Menurut Fry, bahasa teknis dari fungsi alat ini adalah sebuah alat pemroses sinyal audio yang menutup sebuah sinyal ketika level dari sinyal tersebut di bawah threshold yang telah kita tentukan sebelumnya. Ketika level dari sebuah sinyal berada di bawah threshold maka gate ini akan menutup dan ketika sinyal tersebut berada di atas threshold maka gate ini akan membuka dan membiarkan sinyal ini lewat dengan bebas.

Dengan bahasa yang sederhana, sesuai dengan namanya alat ini berfungsi sebagai “gerbang” untuk sinyal masuk dan lewat. Bila sinyal yang masuk berada “di bawah ketentuan” (under threshold) maka gate ini akan berfungsi untuk menutup sinyal tersebut. Demikian pula sebaliknya.


Pemakaian alat ini lebih banyak pada drum untuk keperluan live, karena untuk menghindari mic drum yang dipakai saling “terbocori” oleh suara dari komponen drum yang lain. Bila ditempatkan pada aplikasi snare maka ketika snare tidak dipukul maka mic snare tidak akan menerima “bocoran” sinyal dari komponen drum yang lain seperti tom, kick drum, bahkan cymbal sekalipun.

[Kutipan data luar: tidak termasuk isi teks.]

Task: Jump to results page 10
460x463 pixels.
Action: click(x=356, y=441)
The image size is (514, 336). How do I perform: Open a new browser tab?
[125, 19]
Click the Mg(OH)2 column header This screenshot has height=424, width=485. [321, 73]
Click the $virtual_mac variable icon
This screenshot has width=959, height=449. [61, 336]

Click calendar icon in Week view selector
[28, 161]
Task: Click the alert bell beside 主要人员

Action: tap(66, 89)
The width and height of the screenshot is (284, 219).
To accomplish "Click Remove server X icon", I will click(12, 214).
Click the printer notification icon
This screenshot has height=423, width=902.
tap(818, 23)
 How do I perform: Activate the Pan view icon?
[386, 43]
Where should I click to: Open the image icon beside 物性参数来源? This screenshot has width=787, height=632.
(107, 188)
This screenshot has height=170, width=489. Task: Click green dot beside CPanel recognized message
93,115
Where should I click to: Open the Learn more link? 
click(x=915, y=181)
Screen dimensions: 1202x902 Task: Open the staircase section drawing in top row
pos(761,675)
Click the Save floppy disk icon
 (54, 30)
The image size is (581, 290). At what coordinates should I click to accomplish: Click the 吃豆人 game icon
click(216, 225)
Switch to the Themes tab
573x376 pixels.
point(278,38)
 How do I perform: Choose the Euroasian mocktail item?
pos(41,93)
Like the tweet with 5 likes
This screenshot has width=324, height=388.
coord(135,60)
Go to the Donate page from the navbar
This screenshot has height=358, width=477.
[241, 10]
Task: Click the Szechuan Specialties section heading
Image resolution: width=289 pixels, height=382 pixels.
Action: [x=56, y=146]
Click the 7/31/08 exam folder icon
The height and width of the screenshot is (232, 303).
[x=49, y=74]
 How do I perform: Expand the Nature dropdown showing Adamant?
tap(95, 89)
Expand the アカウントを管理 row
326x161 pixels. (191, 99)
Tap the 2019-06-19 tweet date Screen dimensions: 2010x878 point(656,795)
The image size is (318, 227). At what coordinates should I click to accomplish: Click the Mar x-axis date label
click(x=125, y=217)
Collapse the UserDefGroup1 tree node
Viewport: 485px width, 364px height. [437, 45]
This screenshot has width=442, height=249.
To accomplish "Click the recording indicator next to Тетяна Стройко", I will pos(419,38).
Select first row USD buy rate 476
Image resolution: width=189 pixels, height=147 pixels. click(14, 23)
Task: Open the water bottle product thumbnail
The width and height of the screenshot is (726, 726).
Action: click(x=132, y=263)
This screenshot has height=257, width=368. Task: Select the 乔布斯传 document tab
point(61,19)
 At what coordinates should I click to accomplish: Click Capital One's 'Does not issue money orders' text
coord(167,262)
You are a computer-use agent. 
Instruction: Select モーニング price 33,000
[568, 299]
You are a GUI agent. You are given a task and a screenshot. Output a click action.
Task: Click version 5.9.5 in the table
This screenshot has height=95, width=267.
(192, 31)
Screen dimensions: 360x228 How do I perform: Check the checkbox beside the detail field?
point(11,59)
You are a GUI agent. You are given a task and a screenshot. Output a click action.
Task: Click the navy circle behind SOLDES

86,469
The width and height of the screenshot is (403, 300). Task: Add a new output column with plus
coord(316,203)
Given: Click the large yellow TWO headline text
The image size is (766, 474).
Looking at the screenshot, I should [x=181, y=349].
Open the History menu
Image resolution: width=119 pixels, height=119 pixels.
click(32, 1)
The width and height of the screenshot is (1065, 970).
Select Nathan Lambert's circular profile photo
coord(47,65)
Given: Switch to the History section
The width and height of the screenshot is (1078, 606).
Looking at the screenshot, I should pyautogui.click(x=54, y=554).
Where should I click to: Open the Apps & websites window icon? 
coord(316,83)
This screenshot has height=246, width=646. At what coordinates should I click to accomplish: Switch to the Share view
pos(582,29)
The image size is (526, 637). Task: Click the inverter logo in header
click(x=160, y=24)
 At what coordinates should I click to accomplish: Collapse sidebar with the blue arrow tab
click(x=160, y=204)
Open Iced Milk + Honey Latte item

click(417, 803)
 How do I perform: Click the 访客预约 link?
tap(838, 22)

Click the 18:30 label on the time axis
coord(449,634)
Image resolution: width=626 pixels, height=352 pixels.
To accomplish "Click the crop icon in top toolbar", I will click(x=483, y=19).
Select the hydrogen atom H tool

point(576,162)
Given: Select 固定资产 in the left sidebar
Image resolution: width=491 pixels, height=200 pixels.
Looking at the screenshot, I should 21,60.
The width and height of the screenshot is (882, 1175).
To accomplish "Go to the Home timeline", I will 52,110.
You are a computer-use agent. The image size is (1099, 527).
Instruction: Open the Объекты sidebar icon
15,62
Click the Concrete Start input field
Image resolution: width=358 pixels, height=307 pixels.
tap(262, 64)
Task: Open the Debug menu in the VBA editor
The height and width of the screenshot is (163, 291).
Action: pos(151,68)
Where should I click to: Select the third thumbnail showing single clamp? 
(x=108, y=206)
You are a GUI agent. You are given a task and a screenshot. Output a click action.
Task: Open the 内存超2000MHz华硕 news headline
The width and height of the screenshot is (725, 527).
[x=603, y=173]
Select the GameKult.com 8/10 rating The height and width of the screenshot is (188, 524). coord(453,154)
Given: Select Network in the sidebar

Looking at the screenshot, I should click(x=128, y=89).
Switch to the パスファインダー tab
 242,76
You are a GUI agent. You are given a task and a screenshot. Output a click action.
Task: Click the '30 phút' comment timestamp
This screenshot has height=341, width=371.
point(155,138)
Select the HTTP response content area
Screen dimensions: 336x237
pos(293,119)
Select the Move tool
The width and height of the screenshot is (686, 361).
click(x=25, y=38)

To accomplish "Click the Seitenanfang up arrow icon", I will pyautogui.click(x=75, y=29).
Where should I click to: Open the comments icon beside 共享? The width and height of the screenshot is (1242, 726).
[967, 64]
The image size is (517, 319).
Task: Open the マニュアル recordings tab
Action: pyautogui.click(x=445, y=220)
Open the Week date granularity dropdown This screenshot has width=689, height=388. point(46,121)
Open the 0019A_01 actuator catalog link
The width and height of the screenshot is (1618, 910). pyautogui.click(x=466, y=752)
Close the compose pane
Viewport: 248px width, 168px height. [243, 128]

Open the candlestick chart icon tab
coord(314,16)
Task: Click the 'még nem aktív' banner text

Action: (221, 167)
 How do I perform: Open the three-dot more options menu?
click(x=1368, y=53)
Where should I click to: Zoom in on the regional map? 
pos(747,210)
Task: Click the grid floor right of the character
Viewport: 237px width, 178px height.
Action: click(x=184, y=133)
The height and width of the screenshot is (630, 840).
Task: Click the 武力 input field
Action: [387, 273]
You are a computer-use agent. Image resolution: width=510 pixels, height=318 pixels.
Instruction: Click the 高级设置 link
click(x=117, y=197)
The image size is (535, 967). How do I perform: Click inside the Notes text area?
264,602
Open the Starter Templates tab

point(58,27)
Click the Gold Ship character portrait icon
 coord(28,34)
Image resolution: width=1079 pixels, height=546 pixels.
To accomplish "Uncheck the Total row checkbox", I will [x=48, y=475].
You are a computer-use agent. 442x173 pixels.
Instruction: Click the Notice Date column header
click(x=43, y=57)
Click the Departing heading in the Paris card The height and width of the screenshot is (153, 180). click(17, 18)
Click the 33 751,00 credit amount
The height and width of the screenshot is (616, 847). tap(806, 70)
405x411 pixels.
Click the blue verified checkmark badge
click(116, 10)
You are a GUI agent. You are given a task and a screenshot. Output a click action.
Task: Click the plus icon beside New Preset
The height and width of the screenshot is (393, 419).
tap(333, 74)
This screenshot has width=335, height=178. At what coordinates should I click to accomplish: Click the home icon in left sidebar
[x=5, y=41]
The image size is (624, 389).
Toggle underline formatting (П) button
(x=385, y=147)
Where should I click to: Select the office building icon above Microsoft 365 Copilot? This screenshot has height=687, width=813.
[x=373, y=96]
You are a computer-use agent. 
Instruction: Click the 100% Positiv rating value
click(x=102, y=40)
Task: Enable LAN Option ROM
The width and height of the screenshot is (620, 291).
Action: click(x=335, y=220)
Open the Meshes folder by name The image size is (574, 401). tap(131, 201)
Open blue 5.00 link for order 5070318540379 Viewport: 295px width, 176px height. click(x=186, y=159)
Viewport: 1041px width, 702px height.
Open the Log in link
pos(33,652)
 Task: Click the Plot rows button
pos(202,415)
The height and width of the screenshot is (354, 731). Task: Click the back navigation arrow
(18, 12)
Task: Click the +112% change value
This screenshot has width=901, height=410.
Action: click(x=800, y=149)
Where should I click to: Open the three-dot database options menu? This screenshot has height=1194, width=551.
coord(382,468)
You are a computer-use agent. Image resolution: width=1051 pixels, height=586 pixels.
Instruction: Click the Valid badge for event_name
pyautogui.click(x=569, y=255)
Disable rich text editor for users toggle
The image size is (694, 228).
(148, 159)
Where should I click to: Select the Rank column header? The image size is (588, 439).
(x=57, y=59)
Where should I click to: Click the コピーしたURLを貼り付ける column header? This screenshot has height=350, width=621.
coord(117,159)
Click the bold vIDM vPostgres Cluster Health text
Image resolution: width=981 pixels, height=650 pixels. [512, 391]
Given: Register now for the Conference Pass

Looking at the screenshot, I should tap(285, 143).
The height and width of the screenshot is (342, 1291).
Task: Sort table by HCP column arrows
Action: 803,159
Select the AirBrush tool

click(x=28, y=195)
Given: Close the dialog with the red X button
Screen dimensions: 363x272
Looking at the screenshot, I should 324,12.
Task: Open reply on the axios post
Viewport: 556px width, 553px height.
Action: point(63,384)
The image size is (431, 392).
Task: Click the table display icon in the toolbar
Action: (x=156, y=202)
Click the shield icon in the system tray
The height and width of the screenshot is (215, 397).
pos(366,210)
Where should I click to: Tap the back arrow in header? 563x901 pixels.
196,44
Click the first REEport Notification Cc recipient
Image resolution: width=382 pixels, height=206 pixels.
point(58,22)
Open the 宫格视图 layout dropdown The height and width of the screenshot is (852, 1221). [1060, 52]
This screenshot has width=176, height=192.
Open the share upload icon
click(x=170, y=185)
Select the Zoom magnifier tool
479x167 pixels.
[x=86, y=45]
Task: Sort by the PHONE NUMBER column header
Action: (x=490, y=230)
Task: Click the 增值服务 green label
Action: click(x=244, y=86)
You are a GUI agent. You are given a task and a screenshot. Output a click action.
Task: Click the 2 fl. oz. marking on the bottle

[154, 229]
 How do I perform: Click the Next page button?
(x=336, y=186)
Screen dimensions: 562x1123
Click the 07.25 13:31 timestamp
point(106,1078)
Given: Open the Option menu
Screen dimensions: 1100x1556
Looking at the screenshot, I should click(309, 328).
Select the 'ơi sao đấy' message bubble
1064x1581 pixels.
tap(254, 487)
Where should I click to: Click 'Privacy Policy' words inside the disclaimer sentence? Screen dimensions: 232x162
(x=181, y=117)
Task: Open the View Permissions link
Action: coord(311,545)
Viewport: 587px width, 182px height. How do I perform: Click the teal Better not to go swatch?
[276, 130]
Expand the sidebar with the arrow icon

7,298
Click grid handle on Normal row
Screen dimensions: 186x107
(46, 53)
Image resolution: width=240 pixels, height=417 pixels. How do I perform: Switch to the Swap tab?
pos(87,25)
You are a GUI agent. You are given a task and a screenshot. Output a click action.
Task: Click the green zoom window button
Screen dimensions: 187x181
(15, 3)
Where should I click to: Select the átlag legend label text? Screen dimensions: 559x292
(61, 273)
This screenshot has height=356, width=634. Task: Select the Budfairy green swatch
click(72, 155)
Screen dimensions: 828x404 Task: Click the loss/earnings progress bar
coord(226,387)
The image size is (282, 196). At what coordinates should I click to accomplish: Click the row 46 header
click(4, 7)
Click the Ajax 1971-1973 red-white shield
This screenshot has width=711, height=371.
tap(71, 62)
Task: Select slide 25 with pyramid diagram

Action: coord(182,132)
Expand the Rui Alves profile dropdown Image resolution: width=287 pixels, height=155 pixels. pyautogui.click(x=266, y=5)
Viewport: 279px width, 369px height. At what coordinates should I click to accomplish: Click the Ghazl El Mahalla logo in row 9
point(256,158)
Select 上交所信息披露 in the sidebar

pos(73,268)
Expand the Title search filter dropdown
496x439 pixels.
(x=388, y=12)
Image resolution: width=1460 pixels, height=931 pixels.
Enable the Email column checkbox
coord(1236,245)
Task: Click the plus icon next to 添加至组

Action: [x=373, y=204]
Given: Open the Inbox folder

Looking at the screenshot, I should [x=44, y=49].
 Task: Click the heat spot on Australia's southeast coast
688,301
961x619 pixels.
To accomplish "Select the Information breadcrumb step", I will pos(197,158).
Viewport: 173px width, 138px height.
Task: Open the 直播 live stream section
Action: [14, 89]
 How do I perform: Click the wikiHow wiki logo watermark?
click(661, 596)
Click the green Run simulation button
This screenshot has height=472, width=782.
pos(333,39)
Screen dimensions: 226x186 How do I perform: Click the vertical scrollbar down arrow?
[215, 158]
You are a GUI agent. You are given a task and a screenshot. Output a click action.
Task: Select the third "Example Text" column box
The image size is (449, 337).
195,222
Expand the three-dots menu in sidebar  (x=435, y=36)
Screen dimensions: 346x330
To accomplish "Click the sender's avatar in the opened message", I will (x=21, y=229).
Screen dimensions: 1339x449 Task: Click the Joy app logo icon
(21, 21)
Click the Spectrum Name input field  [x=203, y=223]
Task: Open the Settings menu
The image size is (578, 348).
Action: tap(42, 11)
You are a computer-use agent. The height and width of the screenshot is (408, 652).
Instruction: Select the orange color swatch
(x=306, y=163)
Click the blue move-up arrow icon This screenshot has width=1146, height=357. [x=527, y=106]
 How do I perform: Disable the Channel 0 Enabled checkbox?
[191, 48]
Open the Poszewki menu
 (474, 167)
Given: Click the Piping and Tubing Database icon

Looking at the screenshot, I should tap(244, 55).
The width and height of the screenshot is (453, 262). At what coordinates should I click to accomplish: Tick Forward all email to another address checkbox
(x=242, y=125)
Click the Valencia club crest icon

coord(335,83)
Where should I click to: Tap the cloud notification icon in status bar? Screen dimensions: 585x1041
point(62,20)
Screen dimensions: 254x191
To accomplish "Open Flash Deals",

Sama dengan compressor/limiter, kebanyakan noise gate diciptakan hanya 2 channel saja atau lebih dikenal sebagai Dual Noise Gate. Hanya pada beberapa merek tertentu diciptakan 4 channel noise gate atau yang lebih dikenal sebagai Quad Noise Gate.

Compressor & Gate

Peralatan berikutnya yang sering digunakan pada sebuah sistem tata suara adalah compressor/limiter/noise gate. Pada beberapa merek pembuat alat ini, ketiga jenis fitur ini dibuat terpisah antara compressor/limiter dan noise gate, tetapi ada juga yang dijadikan satu.Menurut Davis & Jones, pengertian compressor dan limiter adalah sinyal prosesor yang berfungsi mengurangi rentang dinamis dari sebuah sinyal. Limiter didesain untuk mengurangi peningkatan level input yang dapat menghasilkan peningkatan level output di atas threshold.
Pengertian di atas memang sedikit rumit karena didasarkan pada teori yang sebenarnya dari fungsi compressor/limiter.

Nah, pengertian yang sederhana dari compressor dan limiter menurut Fry adalah:

“Basically what these do is keep an eye (or should that be ear?) on signal levels, stopping them from getting any louder than the level you set (the Threshold). A compressor puts a gentle “squeeze” on excess level, whereas a limiter hits it on the head with a hammer!”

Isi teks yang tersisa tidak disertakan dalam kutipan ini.